- [Directions]: Only one stretch of the data is wanted: the line containing "Click the Discover sources button", the line containing "Click the nicetheme logo", and every line between them, copied exactly.

- [Source material]:
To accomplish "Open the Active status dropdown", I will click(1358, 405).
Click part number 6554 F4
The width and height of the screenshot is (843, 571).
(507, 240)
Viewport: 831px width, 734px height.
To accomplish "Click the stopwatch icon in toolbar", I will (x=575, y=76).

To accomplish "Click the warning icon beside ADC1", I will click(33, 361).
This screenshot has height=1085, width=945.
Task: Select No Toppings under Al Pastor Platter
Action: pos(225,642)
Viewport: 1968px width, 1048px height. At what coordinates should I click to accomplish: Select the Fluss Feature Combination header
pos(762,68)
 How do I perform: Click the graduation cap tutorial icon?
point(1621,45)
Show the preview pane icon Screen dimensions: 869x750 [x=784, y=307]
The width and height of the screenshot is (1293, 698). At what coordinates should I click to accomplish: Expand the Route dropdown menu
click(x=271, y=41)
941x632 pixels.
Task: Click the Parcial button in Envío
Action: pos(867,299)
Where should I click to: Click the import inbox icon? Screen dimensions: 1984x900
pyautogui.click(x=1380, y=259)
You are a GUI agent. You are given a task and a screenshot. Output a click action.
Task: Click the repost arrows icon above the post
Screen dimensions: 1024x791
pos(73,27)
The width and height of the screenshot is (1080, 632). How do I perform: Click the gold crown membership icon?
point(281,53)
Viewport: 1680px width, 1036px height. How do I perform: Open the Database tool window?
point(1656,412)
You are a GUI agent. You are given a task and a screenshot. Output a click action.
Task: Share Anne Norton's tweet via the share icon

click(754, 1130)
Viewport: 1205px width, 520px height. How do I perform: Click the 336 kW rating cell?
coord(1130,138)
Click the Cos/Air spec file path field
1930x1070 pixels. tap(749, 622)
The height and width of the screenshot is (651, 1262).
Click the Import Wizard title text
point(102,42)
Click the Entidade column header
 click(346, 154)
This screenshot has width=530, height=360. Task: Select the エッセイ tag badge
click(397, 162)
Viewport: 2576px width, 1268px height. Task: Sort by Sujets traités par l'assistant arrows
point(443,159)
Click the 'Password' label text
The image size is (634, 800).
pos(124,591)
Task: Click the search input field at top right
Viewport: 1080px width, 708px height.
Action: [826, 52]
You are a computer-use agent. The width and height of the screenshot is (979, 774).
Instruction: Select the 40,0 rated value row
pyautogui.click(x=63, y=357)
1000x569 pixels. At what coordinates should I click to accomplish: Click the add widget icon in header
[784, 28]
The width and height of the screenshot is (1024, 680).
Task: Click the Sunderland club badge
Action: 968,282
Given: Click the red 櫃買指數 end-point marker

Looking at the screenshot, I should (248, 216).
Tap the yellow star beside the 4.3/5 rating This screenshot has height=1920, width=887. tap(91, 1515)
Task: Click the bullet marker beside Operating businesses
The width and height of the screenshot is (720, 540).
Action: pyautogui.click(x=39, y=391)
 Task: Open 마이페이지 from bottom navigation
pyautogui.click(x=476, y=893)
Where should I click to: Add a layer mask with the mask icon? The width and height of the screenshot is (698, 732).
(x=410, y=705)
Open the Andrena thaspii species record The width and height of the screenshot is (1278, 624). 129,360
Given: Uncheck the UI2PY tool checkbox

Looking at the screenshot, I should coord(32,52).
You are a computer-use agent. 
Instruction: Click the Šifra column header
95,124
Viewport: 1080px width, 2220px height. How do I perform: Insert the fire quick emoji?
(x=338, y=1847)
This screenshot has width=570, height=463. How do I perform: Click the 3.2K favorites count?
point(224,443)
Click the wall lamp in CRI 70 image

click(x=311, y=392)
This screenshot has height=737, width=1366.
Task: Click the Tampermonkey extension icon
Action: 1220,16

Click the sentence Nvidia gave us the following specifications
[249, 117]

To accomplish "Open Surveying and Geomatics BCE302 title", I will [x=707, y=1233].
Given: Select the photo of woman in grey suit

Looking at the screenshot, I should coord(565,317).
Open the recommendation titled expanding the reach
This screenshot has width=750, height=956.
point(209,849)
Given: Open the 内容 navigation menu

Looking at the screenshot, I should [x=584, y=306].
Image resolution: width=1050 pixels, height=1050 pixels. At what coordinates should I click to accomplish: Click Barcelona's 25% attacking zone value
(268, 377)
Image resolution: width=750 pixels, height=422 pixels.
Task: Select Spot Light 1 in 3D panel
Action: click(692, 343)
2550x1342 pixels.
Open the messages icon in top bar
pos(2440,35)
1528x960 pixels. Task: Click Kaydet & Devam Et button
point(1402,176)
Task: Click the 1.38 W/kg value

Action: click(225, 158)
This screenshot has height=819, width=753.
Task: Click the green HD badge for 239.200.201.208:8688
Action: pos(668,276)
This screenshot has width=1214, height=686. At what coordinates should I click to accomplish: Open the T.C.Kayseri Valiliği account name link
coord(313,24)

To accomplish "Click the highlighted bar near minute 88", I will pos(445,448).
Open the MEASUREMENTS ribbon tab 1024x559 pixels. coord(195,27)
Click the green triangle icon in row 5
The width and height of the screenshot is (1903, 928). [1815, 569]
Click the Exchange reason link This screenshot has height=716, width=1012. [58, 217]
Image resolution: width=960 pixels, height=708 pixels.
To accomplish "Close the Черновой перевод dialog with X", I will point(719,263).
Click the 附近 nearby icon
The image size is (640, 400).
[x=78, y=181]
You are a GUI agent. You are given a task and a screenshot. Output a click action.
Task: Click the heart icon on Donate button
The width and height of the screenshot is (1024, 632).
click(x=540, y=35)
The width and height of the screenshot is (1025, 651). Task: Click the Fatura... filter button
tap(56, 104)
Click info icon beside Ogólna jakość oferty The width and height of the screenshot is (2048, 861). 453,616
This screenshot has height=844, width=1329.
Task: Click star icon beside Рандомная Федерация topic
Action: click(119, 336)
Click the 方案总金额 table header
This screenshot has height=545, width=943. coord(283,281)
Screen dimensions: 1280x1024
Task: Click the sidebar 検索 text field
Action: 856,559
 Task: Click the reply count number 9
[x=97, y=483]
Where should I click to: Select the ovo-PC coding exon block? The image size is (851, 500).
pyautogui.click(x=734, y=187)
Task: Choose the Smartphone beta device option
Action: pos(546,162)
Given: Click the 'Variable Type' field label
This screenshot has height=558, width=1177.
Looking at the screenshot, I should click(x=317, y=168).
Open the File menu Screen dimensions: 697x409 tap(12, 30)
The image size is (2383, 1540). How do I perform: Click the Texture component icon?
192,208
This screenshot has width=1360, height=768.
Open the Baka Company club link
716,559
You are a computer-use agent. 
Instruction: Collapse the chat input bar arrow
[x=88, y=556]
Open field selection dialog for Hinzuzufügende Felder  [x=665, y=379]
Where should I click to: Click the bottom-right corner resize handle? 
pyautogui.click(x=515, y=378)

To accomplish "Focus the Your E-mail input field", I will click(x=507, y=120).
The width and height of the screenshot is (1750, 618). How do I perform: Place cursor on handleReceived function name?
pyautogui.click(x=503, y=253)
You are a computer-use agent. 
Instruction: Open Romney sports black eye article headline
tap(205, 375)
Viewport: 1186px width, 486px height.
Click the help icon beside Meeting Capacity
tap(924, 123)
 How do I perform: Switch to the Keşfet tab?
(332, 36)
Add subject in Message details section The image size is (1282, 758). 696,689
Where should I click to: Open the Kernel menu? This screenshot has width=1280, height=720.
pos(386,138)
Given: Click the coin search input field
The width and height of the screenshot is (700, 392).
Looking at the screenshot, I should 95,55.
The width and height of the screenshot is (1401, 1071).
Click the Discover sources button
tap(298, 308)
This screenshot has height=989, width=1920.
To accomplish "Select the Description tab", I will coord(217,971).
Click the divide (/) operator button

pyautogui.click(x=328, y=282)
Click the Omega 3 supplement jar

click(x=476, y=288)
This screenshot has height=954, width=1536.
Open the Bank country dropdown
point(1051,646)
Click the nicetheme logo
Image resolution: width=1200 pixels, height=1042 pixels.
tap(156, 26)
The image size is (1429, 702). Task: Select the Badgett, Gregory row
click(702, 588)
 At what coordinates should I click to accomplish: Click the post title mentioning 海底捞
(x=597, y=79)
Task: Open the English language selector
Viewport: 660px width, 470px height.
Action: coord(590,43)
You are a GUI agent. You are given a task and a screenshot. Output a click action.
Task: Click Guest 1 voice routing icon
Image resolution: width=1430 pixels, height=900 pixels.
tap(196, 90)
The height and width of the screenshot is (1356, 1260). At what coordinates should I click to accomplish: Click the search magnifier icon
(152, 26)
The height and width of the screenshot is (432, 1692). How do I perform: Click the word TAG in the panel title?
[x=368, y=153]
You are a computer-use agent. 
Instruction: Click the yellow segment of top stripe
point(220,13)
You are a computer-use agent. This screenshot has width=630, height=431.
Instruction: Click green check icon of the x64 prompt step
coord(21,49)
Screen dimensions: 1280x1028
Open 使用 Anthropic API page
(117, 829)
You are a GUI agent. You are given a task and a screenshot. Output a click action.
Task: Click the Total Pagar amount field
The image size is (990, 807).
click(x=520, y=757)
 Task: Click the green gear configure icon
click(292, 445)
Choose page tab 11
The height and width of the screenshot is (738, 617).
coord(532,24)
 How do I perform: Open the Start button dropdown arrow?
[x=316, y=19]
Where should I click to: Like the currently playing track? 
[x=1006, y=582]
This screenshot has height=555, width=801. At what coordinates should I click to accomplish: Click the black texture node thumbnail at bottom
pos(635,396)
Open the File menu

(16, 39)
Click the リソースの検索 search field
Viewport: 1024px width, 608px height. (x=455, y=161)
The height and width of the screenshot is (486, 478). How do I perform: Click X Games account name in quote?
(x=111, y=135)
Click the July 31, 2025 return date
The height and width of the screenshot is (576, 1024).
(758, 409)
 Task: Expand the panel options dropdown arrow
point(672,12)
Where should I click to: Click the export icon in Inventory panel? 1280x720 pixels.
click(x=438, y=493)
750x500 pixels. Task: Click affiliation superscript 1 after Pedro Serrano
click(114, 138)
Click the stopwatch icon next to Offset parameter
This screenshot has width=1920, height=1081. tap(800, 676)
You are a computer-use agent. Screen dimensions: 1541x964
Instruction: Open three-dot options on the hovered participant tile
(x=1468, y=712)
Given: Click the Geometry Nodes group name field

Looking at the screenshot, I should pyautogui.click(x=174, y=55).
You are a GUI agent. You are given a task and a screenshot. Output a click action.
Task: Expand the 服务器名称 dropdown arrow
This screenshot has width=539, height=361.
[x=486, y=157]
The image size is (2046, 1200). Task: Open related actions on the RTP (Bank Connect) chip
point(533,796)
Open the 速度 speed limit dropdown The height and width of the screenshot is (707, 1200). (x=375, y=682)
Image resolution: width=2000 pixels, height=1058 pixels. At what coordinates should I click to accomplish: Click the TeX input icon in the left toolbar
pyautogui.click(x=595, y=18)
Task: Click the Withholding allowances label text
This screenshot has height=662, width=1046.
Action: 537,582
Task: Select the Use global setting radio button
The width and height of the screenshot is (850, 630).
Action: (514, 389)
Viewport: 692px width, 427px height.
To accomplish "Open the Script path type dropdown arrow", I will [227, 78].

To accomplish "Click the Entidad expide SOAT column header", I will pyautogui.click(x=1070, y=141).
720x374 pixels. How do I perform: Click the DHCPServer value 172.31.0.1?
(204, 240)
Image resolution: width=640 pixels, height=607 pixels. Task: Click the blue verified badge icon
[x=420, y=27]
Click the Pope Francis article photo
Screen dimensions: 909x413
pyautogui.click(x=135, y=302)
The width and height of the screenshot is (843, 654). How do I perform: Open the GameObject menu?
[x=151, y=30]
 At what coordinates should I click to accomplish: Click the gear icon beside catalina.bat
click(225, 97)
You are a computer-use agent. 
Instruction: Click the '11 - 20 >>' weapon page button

- [Task output]:
Click the Discover sources button
tap(298, 308)
This screenshot has height=989, width=1920.
To accomplish "Select the Description tab", I will coord(217,971).
Click the divide (/) operator button

pyautogui.click(x=328, y=282)
Click the Omega 3 supplement jar

click(x=476, y=288)
This screenshot has height=954, width=1536.
Open the Bank country dropdown
point(1051,646)
Click the nicetheme logo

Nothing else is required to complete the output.